◆ **WHAT YOU WILL DO**
Give back all the records below, unaltered.

◆ **TASK MATERIAL**
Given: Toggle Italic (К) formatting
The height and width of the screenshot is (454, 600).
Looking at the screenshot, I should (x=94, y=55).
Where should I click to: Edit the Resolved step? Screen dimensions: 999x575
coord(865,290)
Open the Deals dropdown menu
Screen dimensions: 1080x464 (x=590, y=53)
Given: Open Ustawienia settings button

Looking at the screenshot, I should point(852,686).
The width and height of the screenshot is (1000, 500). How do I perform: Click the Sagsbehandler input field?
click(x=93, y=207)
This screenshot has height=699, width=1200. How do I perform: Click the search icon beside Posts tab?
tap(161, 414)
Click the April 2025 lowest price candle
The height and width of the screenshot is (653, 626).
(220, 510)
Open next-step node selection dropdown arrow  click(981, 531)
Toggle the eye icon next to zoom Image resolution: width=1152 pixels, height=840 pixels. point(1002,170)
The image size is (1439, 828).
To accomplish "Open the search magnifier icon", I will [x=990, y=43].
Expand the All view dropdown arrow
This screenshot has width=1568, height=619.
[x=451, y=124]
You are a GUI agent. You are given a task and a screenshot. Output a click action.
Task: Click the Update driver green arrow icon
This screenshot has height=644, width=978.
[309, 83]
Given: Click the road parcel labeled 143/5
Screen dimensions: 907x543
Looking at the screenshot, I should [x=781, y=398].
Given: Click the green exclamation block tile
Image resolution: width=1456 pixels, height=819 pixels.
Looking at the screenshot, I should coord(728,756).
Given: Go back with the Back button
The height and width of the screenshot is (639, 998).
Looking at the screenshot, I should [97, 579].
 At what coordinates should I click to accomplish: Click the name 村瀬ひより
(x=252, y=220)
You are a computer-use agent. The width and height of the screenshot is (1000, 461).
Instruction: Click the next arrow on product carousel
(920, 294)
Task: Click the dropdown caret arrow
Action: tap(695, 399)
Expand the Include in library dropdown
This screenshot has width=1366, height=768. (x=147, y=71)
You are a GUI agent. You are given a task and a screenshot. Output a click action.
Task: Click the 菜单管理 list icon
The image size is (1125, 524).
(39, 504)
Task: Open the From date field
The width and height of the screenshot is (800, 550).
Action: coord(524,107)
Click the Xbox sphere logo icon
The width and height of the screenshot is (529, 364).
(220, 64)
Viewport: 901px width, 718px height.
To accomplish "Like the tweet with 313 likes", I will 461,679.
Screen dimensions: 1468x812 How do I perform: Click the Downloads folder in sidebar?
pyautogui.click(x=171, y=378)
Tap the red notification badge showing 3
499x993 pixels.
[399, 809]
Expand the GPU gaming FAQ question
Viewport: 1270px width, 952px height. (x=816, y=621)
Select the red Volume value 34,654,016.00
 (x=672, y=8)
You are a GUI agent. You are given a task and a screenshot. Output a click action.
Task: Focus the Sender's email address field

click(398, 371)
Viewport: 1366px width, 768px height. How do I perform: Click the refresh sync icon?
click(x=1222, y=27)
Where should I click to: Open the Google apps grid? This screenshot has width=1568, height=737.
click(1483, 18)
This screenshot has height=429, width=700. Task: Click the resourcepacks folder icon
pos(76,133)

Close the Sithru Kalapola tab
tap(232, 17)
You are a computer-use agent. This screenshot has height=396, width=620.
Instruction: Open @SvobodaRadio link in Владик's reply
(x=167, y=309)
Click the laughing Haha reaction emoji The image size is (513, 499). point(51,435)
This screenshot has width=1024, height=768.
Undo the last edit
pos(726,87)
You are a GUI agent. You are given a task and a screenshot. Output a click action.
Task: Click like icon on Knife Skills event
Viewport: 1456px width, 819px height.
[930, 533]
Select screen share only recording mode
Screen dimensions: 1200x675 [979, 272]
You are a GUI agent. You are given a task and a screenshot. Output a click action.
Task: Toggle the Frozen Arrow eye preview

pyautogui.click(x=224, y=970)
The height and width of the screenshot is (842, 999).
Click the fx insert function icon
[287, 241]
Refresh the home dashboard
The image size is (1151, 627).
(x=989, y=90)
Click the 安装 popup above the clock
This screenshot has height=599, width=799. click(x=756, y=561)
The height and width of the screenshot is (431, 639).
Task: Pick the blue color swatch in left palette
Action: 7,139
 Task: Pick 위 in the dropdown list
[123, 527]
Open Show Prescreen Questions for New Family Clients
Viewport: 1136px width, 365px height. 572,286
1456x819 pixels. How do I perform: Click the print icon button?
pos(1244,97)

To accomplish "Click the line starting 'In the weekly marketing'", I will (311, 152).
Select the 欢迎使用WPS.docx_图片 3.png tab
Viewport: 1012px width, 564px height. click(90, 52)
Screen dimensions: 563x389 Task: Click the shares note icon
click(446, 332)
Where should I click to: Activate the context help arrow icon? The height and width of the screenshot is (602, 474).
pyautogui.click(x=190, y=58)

◆ **OUTPUT OF THE TASK**
Given: Toggle Italic (К) formatting
The height and width of the screenshot is (454, 600).
Looking at the screenshot, I should (x=94, y=55).
Where should I click to: Edit the Resolved step? Screen dimensions: 999x575
coord(865,290)
Open the Deals dropdown menu
Screen dimensions: 1080x464 (x=590, y=53)
Given: Open Ustawienia settings button

Looking at the screenshot, I should point(852,686).
The width and height of the screenshot is (1000, 500). How do I perform: Click the Sagsbehandler input field?
click(x=93, y=207)
This screenshot has height=699, width=1200. How do I perform: Click the search icon beside Posts tab?
tap(161, 414)
Click the April 2025 lowest price candle
The height and width of the screenshot is (653, 626).
(220, 510)
Open next-step node selection dropdown arrow  click(981, 531)
Toggle the eye icon next to zoom Image resolution: width=1152 pixels, height=840 pixels. point(1002,170)
The image size is (1439, 828).
To accomplish "Open the search magnifier icon", I will [x=990, y=43].
Expand the All view dropdown arrow
This screenshot has width=1568, height=619.
[x=451, y=124]
You are a GUI agent. You are given a task and a screenshot. Output a click action.
Task: Click the Update driver green arrow icon
This screenshot has height=644, width=978.
[309, 83]
Given: Click the road parcel labeled 143/5
Screen dimensions: 907x543
Looking at the screenshot, I should [x=781, y=398].
Given: Click the green exclamation block tile
Image resolution: width=1456 pixels, height=819 pixels.
Looking at the screenshot, I should coord(728,756).
Given: Go back with the Back button
The height and width of the screenshot is (639, 998).
Looking at the screenshot, I should [97, 579].
 At what coordinates should I click to accomplish: Click the name 村瀬ひより
(x=252, y=220)
You are a computer-use agent. The width and height of the screenshot is (1000, 461).
Instruction: Click the next arrow on product carousel
(920, 294)
Task: Click the dropdown caret arrow
Action: tap(695, 399)
Expand the Include in library dropdown
This screenshot has width=1366, height=768. (x=147, y=71)
You are a GUI agent. You are given a task and a screenshot. Output a click action.
Task: Click the 菜单管理 list icon
The image size is (1125, 524).
(39, 504)
Task: Open the From date field
The width and height of the screenshot is (800, 550).
Action: coord(524,107)
Click the Xbox sphere logo icon
The width and height of the screenshot is (529, 364).
(220, 64)
Viewport: 901px width, 718px height.
To accomplish "Like the tweet with 313 likes", I will 461,679.
Screen dimensions: 1468x812 How do I perform: Click the Downloads folder in sidebar?
pyautogui.click(x=171, y=378)
Tap the red notification badge showing 3
499x993 pixels.
[399, 809]
Expand the GPU gaming FAQ question
Viewport: 1270px width, 952px height. (x=816, y=621)
Select the red Volume value 34,654,016.00
 (x=672, y=8)
You are a GUI agent. You are given a task and a screenshot. Output a click action.
Task: Focus the Sender's email address field

click(398, 371)
Viewport: 1366px width, 768px height. How do I perform: Click the refresh sync icon?
click(x=1222, y=27)
Where should I click to: Open the Google apps grid? This screenshot has width=1568, height=737.
click(1483, 18)
This screenshot has height=429, width=700. Task: Click the resourcepacks folder icon
pos(76,133)

Close the Sithru Kalapola tab
tap(232, 17)
You are a computer-use agent. This screenshot has height=396, width=620.
Instruction: Open @SvobodaRadio link in Владик's reply
(x=167, y=309)
Click the laughing Haha reaction emoji The image size is (513, 499). point(51,435)
This screenshot has width=1024, height=768.
Undo the last edit
pos(726,87)
You are a GUI agent. You are given a task and a screenshot. Output a click action.
Task: Click like icon on Knife Skills event
Viewport: 1456px width, 819px height.
[930, 533]
Select screen share only recording mode
Screen dimensions: 1200x675 [979, 272]
You are a GUI agent. You are given a task and a screenshot. Output a click action.
Task: Toggle the Frozen Arrow eye preview

pyautogui.click(x=224, y=970)
The height and width of the screenshot is (842, 999).
Click the fx insert function icon
[287, 241]
Refresh the home dashboard
The image size is (1151, 627).
(x=989, y=90)
Click the 安装 popup above the clock
This screenshot has height=599, width=799. click(x=756, y=561)
The height and width of the screenshot is (431, 639).
Task: Pick the blue color swatch in left palette
Action: 7,139
 Task: Pick 위 in the dropdown list
[123, 527]
Open Show Prescreen Questions for New Family Clients
Viewport: 1136px width, 365px height. 572,286
1456x819 pixels. How do I perform: Click the print icon button?
pos(1244,97)

To accomplish "Click the line starting 'In the weekly marketing'", I will (311, 152).
Select the 欢迎使用WPS.docx_图片 3.png tab
Viewport: 1012px width, 564px height. click(90, 52)
Screen dimensions: 563x389 Task: Click the shares note icon
click(446, 332)
Where should I click to: Activate the context help arrow icon? The height and width of the screenshot is (602, 474).
pyautogui.click(x=190, y=58)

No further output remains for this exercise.